Not your parents' emerging markets
Many developing economies are home to global technology leaders.
When investors think about investing in emerging-market (EM) equities, they often think of a much different era—and an entirely different asset class—than is the case today. In years past, investing in developing markets may have invoked images of maverick investment managers scouring the world in private jets and investing in far away, exotic underdeveloped countries with extremely high volatility.
Such countries experienced massive boom-and-bust cycles few investors could understand, much less stomach. Many may have possessed inadequate infrastructure, high birth rates, little to no manufacturing, high levels of poverty and most important, economies entirely dependent on such cyclical industries as energy, state-owned banks and raw materials. There were few, if any, technology or health-care companies worthy of investment. It was all about commodities and balance of payments.
Today, it’s a new world. Countries and regions that make up the EM complex as represented by the MSCI Emerging Market Index have changed dramatically from their respective index weights 20, even 10 years ago. For example, 20 years ago, Latin America represented close to 30% of the index, Asia, 40%, and China, 1%. Today, Latin America is only 7.5% of the benchmark, Asia is 82% (up from 55% 10 years ago) and China is 42% (double its level 10 years ago).
EM—cutting edge?
The shift in sector weights is equally telling. Twenty years ago, Energy, Financials and Materials made up half of the benchmark. Today, Communication Services, Consumer Discretionary and Info Technology account for 50% of the index, reflecting in part the rise of Alibaba, Tencent and Meituan-Dianping, three of the top-five largest stocks in the index. They didn’t even crack the top 10 a decade ago. Holdovers Samsung and Taiwan Semiconductor round out the top five.
These moves highlight the sea change that has occurred in developing markets. Today, investing in EM equities provides access to a wide set of opportunities, from growth industries and innovative companies to fast-growing economies with younger populations and an expanding consumer-oriented middle class. Many EM economies aren’t dominated by “old-economy” names anymore—they are home to some of the world’s leading technology companies, including global leaders in e-commerce, the internet of things, artificial intelligence and video gaming.

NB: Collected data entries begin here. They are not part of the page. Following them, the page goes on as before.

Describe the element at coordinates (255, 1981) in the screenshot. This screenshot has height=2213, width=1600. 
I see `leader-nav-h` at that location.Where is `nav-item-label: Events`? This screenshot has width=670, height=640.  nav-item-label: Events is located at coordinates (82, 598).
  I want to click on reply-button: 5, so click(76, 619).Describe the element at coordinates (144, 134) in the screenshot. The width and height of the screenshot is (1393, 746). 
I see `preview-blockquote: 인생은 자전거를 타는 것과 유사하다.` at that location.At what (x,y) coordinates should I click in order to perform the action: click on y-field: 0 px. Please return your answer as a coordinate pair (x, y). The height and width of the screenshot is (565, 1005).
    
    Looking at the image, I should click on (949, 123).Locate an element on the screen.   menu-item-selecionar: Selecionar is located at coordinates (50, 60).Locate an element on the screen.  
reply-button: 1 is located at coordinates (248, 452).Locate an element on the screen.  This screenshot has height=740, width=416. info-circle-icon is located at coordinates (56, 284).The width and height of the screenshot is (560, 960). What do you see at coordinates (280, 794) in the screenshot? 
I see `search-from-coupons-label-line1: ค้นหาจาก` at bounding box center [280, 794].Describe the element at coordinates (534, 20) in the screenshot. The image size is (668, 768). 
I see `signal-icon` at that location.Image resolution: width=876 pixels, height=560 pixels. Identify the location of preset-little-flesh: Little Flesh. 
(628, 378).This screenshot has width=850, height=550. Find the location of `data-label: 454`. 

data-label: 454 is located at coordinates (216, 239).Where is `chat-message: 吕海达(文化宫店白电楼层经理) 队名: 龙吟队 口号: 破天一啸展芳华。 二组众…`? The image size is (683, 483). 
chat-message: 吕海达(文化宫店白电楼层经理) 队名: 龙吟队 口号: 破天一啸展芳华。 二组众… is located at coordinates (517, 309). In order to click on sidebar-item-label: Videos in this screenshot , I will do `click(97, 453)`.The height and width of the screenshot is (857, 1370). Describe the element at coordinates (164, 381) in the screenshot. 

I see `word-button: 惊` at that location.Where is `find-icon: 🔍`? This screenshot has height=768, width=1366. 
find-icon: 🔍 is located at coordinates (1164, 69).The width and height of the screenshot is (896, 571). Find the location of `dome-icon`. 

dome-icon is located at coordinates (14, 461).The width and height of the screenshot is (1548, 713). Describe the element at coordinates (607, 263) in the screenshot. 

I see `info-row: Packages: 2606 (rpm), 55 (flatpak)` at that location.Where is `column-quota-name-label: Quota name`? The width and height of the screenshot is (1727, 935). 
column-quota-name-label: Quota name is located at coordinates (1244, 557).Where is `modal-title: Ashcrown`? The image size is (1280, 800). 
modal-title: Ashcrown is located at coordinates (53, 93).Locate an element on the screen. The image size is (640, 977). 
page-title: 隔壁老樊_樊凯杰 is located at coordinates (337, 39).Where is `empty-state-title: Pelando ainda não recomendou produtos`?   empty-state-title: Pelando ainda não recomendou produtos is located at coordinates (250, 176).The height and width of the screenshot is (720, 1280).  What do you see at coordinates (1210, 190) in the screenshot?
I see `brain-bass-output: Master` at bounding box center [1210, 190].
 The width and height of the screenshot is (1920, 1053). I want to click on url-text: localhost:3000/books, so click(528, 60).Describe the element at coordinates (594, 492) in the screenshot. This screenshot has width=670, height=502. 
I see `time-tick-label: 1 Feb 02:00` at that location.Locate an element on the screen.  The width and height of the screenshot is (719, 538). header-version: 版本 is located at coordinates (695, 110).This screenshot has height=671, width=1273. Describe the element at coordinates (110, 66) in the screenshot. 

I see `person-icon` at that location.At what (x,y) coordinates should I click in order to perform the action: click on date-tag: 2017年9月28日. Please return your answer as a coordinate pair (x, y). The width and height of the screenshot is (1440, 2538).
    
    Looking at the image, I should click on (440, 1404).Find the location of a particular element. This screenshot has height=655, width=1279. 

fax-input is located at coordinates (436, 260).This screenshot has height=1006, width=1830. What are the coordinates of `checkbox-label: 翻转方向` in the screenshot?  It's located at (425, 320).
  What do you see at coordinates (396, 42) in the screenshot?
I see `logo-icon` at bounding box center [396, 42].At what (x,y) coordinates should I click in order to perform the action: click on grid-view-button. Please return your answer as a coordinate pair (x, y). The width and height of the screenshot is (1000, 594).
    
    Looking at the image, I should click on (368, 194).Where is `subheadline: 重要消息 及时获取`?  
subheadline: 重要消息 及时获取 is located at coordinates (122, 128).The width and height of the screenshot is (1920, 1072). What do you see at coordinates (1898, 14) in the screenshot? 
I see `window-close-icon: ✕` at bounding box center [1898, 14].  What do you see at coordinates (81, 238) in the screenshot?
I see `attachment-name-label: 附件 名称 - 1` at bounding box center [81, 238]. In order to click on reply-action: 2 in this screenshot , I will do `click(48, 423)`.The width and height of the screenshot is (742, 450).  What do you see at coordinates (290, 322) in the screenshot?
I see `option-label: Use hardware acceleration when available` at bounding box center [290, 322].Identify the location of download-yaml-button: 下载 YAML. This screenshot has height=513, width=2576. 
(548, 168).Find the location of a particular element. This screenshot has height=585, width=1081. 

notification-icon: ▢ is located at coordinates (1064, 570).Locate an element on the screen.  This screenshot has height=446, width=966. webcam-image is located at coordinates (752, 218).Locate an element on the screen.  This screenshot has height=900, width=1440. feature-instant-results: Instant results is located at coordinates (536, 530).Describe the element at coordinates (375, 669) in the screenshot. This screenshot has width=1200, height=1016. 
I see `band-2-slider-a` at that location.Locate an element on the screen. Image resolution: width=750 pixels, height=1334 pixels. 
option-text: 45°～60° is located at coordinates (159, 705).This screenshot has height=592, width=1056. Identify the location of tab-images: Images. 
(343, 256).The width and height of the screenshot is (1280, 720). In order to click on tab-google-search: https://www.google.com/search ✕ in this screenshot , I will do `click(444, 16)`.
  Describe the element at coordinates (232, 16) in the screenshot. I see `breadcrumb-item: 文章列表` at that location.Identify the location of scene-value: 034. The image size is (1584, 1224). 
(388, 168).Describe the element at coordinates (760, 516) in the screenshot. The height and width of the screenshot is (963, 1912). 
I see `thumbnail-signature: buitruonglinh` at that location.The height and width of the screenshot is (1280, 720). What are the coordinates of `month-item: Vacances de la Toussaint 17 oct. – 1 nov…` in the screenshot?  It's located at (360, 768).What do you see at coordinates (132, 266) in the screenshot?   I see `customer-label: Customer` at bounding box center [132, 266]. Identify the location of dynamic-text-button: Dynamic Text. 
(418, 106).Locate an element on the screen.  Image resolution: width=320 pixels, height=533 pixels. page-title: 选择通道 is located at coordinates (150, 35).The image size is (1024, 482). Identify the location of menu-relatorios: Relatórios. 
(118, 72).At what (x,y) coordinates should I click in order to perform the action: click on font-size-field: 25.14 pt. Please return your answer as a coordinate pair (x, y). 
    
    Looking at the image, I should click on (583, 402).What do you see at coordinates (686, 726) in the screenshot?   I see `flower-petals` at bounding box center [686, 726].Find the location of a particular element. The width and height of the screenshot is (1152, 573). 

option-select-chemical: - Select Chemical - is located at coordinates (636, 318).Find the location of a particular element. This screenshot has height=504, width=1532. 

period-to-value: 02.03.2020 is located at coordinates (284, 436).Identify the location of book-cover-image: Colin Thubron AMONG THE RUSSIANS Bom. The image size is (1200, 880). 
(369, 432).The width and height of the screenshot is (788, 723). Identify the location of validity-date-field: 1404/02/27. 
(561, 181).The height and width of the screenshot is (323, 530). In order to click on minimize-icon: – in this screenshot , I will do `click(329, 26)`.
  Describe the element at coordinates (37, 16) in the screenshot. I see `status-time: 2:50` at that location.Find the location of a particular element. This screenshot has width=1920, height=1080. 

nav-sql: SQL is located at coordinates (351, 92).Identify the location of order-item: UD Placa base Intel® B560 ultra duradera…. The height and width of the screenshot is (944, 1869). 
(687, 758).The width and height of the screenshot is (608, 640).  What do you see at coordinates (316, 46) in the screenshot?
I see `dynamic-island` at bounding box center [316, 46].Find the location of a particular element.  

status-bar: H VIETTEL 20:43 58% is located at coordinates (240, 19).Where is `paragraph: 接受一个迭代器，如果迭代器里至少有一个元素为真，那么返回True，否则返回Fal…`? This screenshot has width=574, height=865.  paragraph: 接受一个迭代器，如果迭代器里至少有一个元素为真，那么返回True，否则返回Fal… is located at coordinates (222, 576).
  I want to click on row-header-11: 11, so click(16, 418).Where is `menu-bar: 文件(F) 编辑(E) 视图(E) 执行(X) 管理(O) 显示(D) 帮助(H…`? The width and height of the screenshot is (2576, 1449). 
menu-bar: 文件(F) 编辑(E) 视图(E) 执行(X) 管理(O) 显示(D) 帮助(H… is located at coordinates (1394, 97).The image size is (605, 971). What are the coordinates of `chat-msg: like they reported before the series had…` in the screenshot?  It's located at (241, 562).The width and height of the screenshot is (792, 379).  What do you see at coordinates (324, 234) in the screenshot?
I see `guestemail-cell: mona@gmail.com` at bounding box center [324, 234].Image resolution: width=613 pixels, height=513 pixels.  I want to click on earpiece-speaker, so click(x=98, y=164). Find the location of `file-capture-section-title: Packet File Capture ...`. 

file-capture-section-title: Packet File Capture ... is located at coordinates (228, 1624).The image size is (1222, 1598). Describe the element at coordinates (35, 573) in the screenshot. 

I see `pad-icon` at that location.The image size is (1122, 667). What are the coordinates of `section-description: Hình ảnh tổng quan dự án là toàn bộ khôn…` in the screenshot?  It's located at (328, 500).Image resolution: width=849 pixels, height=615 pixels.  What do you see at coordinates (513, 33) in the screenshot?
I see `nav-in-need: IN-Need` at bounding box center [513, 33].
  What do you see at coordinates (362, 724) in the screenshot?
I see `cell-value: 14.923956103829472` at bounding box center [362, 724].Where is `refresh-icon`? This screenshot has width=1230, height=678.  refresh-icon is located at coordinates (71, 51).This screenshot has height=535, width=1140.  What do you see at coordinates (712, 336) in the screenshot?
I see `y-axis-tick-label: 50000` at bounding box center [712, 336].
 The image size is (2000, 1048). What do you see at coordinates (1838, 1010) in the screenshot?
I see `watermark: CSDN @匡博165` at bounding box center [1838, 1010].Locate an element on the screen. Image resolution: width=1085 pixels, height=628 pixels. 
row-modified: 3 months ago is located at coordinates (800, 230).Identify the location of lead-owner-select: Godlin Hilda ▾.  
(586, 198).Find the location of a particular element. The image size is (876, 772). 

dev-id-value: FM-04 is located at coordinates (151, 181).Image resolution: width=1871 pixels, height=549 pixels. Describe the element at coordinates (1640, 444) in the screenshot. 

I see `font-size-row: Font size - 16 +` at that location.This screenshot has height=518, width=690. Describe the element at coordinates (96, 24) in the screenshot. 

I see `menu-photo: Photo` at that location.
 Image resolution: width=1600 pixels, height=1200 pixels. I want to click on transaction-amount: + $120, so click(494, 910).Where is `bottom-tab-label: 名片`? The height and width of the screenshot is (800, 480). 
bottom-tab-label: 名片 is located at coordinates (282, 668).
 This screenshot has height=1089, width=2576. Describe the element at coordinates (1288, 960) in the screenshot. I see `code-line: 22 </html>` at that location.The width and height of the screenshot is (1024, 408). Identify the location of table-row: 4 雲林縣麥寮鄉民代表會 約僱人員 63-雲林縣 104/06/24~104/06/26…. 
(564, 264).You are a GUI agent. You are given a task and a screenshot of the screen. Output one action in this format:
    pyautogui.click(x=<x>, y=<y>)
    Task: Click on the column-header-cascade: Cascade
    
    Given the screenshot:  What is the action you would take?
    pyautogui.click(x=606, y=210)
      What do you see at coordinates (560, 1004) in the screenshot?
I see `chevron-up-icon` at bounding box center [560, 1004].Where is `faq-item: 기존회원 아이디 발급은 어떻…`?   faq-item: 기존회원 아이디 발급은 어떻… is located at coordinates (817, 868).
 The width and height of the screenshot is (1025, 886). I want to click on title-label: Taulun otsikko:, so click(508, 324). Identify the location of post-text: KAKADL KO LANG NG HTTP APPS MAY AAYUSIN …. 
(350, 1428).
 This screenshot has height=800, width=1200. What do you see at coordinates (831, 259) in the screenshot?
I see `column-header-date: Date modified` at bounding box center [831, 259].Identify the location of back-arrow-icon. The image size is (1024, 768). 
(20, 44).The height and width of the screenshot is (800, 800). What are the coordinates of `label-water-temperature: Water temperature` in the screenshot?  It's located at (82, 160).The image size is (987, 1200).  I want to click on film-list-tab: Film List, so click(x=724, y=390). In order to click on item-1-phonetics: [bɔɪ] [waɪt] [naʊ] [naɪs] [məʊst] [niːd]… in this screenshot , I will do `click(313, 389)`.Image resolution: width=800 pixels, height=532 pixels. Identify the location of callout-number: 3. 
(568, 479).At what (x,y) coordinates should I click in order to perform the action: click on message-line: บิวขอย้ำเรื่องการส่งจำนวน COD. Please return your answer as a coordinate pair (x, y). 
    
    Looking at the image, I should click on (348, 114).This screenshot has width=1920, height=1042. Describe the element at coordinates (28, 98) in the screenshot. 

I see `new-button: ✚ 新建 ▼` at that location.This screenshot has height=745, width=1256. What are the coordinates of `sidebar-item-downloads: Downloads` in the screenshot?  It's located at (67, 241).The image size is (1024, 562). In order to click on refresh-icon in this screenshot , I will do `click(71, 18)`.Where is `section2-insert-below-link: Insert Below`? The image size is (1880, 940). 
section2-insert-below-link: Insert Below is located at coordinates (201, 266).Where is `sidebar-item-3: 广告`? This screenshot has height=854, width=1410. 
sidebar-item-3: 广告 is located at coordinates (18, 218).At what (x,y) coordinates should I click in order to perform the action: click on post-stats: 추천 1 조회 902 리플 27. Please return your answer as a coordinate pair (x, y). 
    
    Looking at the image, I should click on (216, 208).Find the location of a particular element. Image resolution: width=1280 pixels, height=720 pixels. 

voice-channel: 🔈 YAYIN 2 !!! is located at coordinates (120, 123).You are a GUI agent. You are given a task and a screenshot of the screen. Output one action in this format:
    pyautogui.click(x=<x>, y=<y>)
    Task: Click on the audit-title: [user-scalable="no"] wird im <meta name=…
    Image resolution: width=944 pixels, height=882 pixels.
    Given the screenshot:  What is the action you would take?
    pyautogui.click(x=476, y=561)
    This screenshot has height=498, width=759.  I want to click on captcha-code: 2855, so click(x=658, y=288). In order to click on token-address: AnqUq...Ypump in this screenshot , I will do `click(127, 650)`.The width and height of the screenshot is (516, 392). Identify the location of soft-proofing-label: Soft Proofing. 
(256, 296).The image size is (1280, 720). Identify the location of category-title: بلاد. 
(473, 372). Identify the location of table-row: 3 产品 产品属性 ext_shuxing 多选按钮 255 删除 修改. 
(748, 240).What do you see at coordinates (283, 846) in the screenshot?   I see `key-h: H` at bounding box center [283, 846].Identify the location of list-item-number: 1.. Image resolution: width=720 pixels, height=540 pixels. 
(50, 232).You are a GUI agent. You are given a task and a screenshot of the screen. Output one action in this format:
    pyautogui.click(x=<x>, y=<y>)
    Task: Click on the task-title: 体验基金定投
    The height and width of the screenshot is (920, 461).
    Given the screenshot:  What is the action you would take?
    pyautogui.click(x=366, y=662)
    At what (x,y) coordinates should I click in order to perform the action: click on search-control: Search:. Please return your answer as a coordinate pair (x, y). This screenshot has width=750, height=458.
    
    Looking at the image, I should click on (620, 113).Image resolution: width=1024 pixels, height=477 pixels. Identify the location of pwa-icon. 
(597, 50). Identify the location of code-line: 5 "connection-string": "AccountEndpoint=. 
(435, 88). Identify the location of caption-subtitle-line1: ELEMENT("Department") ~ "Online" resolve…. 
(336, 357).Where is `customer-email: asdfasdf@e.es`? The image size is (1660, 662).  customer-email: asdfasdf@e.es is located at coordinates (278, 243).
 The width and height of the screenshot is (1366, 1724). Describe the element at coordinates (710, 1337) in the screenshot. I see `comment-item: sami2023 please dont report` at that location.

What does this mean for investors? We believe that, after a decade of underperformance due to the strength of the dollar and U.S. market dominance, EM equities are in position to outperform, aided by continuing dollar weakness and rising commodity prices. But the biggest factor is China, which is rapidly emerging from its virus-related downturn, providing support to others in its Asian sphere. In other words, in today’s world, as the largest piece of the EM benchmark goes, so goes the EM. Clearly, this is not your parents’ emerging markets anymore.